What you need to do
In the answer, every entry must appear exactly as given.

Listed entries
=== Begin Enclosure ===
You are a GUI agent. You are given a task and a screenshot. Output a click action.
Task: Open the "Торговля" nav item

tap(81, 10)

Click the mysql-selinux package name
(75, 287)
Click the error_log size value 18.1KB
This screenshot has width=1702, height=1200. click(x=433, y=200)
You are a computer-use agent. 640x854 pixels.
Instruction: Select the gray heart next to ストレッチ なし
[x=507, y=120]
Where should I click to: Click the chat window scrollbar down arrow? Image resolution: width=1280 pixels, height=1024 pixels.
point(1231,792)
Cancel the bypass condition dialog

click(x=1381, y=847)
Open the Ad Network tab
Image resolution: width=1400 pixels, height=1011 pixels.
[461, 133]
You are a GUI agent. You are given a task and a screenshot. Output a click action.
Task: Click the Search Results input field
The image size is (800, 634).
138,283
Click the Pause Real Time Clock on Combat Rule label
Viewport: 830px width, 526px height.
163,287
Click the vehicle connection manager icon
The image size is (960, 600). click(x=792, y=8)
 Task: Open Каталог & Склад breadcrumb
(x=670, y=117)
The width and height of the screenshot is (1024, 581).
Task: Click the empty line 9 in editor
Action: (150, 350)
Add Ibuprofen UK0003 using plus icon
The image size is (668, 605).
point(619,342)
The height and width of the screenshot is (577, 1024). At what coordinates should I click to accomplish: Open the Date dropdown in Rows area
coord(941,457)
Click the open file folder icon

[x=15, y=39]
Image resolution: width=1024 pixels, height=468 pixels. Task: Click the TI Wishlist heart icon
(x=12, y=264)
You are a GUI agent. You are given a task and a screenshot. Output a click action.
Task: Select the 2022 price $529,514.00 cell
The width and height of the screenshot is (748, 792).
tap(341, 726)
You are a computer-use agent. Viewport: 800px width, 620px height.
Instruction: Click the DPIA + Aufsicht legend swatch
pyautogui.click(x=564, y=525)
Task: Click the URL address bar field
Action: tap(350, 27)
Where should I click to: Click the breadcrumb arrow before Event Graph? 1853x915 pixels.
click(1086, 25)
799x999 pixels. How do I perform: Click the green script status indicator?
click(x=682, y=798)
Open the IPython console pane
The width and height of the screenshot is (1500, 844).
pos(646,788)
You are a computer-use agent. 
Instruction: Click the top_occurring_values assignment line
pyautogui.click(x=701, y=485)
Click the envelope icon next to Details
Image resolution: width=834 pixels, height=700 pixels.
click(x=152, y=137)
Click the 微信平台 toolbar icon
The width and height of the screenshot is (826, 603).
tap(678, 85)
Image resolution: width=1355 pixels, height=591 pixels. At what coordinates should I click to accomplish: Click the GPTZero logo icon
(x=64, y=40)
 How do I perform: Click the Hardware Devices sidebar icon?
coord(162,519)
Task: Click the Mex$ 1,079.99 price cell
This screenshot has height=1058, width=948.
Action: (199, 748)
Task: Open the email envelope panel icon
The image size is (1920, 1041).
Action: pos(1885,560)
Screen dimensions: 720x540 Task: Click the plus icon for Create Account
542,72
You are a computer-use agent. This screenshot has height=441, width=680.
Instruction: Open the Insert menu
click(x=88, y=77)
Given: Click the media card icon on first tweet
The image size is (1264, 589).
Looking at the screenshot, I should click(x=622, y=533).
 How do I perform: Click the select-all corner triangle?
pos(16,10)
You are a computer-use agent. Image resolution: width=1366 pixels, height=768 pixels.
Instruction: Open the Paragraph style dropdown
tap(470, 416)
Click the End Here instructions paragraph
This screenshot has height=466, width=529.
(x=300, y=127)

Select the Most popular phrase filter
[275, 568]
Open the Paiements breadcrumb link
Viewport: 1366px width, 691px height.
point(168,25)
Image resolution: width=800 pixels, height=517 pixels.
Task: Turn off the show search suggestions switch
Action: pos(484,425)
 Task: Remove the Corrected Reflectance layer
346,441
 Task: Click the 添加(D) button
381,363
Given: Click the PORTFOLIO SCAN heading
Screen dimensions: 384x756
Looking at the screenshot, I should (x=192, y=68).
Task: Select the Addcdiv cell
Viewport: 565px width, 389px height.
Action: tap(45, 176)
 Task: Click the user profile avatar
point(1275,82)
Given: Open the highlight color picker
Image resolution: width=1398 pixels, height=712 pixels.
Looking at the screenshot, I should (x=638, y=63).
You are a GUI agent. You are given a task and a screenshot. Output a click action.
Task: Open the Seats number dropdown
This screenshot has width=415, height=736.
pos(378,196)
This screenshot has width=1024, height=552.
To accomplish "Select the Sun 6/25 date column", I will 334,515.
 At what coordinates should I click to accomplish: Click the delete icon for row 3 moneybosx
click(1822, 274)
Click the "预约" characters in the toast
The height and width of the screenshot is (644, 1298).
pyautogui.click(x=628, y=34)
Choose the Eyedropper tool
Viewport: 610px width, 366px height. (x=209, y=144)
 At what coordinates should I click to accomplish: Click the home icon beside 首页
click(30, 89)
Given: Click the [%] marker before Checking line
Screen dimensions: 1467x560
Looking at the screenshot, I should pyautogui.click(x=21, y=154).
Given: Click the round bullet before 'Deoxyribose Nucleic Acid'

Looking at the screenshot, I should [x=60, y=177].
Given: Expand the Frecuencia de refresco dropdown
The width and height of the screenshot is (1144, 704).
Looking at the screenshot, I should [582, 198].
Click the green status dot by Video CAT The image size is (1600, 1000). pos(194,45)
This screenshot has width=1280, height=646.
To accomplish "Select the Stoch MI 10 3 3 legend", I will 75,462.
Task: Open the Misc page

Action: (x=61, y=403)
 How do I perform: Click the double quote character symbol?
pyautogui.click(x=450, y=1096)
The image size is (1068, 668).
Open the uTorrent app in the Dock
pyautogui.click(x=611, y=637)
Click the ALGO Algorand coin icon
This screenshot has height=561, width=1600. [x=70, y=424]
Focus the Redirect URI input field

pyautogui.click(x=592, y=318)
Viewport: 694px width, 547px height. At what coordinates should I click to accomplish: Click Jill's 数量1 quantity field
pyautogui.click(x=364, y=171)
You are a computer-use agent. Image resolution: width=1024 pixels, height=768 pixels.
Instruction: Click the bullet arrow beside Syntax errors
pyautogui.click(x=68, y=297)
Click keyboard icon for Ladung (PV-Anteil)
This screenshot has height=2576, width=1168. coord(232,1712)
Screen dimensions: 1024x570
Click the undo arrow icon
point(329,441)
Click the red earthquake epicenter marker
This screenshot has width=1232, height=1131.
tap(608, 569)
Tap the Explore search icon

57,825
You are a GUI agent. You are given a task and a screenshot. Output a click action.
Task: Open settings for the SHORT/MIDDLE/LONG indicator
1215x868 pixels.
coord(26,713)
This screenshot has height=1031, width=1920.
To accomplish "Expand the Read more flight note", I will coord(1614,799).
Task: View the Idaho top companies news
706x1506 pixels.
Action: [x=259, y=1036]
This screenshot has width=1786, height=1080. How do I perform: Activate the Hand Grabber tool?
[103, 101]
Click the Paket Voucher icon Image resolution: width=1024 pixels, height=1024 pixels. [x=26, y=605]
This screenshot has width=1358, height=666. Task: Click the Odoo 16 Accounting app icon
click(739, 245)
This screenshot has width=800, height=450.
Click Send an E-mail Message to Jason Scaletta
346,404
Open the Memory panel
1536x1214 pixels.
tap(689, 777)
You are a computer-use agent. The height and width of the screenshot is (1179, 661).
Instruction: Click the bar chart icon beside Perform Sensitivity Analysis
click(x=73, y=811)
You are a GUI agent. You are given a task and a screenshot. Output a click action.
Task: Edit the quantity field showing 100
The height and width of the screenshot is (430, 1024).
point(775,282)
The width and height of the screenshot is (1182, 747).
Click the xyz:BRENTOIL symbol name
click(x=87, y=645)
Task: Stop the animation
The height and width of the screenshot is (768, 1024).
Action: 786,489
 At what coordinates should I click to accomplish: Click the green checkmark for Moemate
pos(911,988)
=== End Enclosure ===
Result of the exercise
You are a GUI agent. You are given a task and a screenshot. Output a click action.
Task: Open the "Торговля" nav item

tap(81, 10)

Click the mysql-selinux package name
(75, 287)
Click the error_log size value 18.1KB
This screenshot has width=1702, height=1200. click(x=433, y=200)
You are a computer-use agent. 640x854 pixels.
Instruction: Select the gray heart next to ストレッチ なし
[x=507, y=120]
Where should I click to: Click the chat window scrollbar down arrow? Image resolution: width=1280 pixels, height=1024 pixels.
point(1231,792)
Cancel the bypass condition dialog

click(x=1381, y=847)
Open the Ad Network tab
Image resolution: width=1400 pixels, height=1011 pixels.
[461, 133]
You are a GUI agent. You are given a task and a screenshot. Output a click action.
Task: Click the Search Results input field
The image size is (800, 634).
138,283
Click the Pause Real Time Clock on Combat Rule label
Viewport: 830px width, 526px height.
163,287
Click the vehicle connection manager icon
The image size is (960, 600). click(x=792, y=8)
 Task: Open Каталог & Склад breadcrumb
(x=670, y=117)
The width and height of the screenshot is (1024, 581).
Task: Click the empty line 9 in editor
Action: (150, 350)
Add Ibuprofen UK0003 using plus icon
The image size is (668, 605).
point(619,342)
The height and width of the screenshot is (577, 1024). At what coordinates should I click to accomplish: Open the Date dropdown in Rows area
coord(941,457)
Click the open file folder icon

[x=15, y=39]
Image resolution: width=1024 pixels, height=468 pixels. Task: Click the TI Wishlist heart icon
(x=12, y=264)
You are a GUI agent. You are given a task and a screenshot. Output a click action.
Task: Select the 2022 price $529,514.00 cell
The width and height of the screenshot is (748, 792).
tap(341, 726)
You are a computer-use agent. Viewport: 800px width, 620px height.
Instruction: Click the DPIA + Aufsicht legend swatch
pyautogui.click(x=564, y=525)
Task: Click the URL address bar field
Action: tap(350, 27)
Where should I click to: Click the breadcrumb arrow before Event Graph? 1853x915 pixels.
click(1086, 25)
799x999 pixels. How do I perform: Click the green script status indicator?
click(x=682, y=798)
Open the IPython console pane
The width and height of the screenshot is (1500, 844).
pos(646,788)
You are a computer-use agent. 
Instruction: Click the top_occurring_values assignment line
pyautogui.click(x=701, y=485)
Click the envelope icon next to Details
Image resolution: width=834 pixels, height=700 pixels.
click(x=152, y=137)
Click the 微信平台 toolbar icon
The width and height of the screenshot is (826, 603).
tap(678, 85)
Image resolution: width=1355 pixels, height=591 pixels. At what coordinates should I click to accomplish: Click the GPTZero logo icon
(x=64, y=40)
 How do I perform: Click the Hardware Devices sidebar icon?
coord(162,519)
Task: Click the Mex$ 1,079.99 price cell
This screenshot has height=1058, width=948.
Action: (199, 748)
Task: Open the email envelope panel icon
The image size is (1920, 1041).
Action: pos(1885,560)
Screen dimensions: 720x540 Task: Click the plus icon for Create Account
542,72
You are a computer-use agent. This screenshot has height=441, width=680.
Instruction: Open the Insert menu
click(x=88, y=77)
Given: Click the media card icon on first tweet
The image size is (1264, 589).
Looking at the screenshot, I should click(x=622, y=533).
 How do I perform: Click the select-all corner triangle?
pos(16,10)
You are a computer-use agent. Image resolution: width=1366 pixels, height=768 pixels.
Instruction: Open the Paragraph style dropdown
tap(470, 416)
Click the End Here instructions paragraph
This screenshot has height=466, width=529.
(x=300, y=127)

Select the Most popular phrase filter
[275, 568]
Open the Paiements breadcrumb link
Viewport: 1366px width, 691px height.
point(168,25)
Image resolution: width=800 pixels, height=517 pixels.
Task: Turn off the show search suggestions switch
Action: pos(484,425)
 Task: Remove the Corrected Reflectance layer
346,441
 Task: Click the 添加(D) button
381,363
Given: Click the PORTFOLIO SCAN heading
Screen dimensions: 384x756
Looking at the screenshot, I should (x=192, y=68).
Task: Select the Addcdiv cell
Viewport: 565px width, 389px height.
Action: tap(45, 176)
 Task: Click the user profile avatar
point(1275,82)
Given: Open the highlight color picker
Image resolution: width=1398 pixels, height=712 pixels.
Looking at the screenshot, I should (x=638, y=63).
You are a GUI agent. You are given a task and a screenshot. Output a click action.
Task: Open the Seats number dropdown
This screenshot has width=415, height=736.
pos(378,196)
This screenshot has width=1024, height=552.
To accomplish "Select the Sun 6/25 date column", I will 334,515.
 At what coordinates should I click to accomplish: Click the delete icon for row 3 moneybosx
click(1822, 274)
Click the "预约" characters in the toast
The height and width of the screenshot is (644, 1298).
pyautogui.click(x=628, y=34)
Choose the Eyedropper tool
Viewport: 610px width, 366px height. (x=209, y=144)
 At what coordinates should I click to accomplish: Click the home icon beside 首页
click(30, 89)
Given: Click the [%] marker before Checking line
Screen dimensions: 1467x560
Looking at the screenshot, I should pyautogui.click(x=21, y=154).
Given: Click the round bullet before 'Deoxyribose Nucleic Acid'

Looking at the screenshot, I should [x=60, y=177].
Given: Expand the Frecuencia de refresco dropdown
The width and height of the screenshot is (1144, 704).
Looking at the screenshot, I should [582, 198].
Click the green status dot by Video CAT The image size is (1600, 1000). pos(194,45)
This screenshot has width=1280, height=646.
To accomplish "Select the Stoch MI 10 3 3 legend", I will 75,462.
Task: Open the Misc page

Action: (x=61, y=403)
 How do I perform: Click the double quote character symbol?
pyautogui.click(x=450, y=1096)
The image size is (1068, 668).
Open the uTorrent app in the Dock
pyautogui.click(x=611, y=637)
Click the ALGO Algorand coin icon
This screenshot has height=561, width=1600. [x=70, y=424]
Focus the Redirect URI input field

pyautogui.click(x=592, y=318)
Viewport: 694px width, 547px height. At what coordinates should I click to accomplish: Click Jill's 数量1 quantity field
pyautogui.click(x=364, y=171)
You are a computer-use agent. Image resolution: width=1024 pixels, height=768 pixels.
Instruction: Click the bullet arrow beside Syntax errors
pyautogui.click(x=68, y=297)
Click keyboard icon for Ladung (PV-Anteil)
This screenshot has height=2576, width=1168. coord(232,1712)
Screen dimensions: 1024x570
Click the undo arrow icon
point(329,441)
Click the red earthquake epicenter marker
This screenshot has width=1232, height=1131.
tap(608, 569)
Tap the Explore search icon

57,825
You are a GUI agent. You are given a task and a screenshot. Output a click action.
Task: Open settings for the SHORT/MIDDLE/LONG indicator
1215x868 pixels.
coord(26,713)
This screenshot has height=1031, width=1920.
To accomplish "Expand the Read more flight note", I will coord(1614,799).
Task: View the Idaho top companies news
706x1506 pixels.
Action: [x=259, y=1036]
This screenshot has width=1786, height=1080. How do I perform: Activate the Hand Grabber tool?
[103, 101]
Click the Paket Voucher icon Image resolution: width=1024 pixels, height=1024 pixels. [x=26, y=605]
This screenshot has width=1358, height=666. Task: Click the Odoo 16 Accounting app icon
click(739, 245)
This screenshot has width=800, height=450.
Click Send an E-mail Message to Jason Scaletta
346,404
Open the Memory panel
1536x1214 pixels.
tap(689, 777)
You are a computer-use agent. The height and width of the screenshot is (1179, 661).
Instruction: Click the bar chart icon beside Perform Sensitivity Analysis
click(x=73, y=811)
You are a GUI agent. You are given a task and a screenshot. Output a click action.
Task: Edit the quantity field showing 100
The height and width of the screenshot is (430, 1024).
point(775,282)
The width and height of the screenshot is (1182, 747).
Click the xyz:BRENTOIL symbol name
click(x=87, y=645)
Task: Stop the animation
The height and width of the screenshot is (768, 1024).
Action: 786,489
 At what coordinates should I click to accomplish: Click the green checkmark for Moemate
pos(911,988)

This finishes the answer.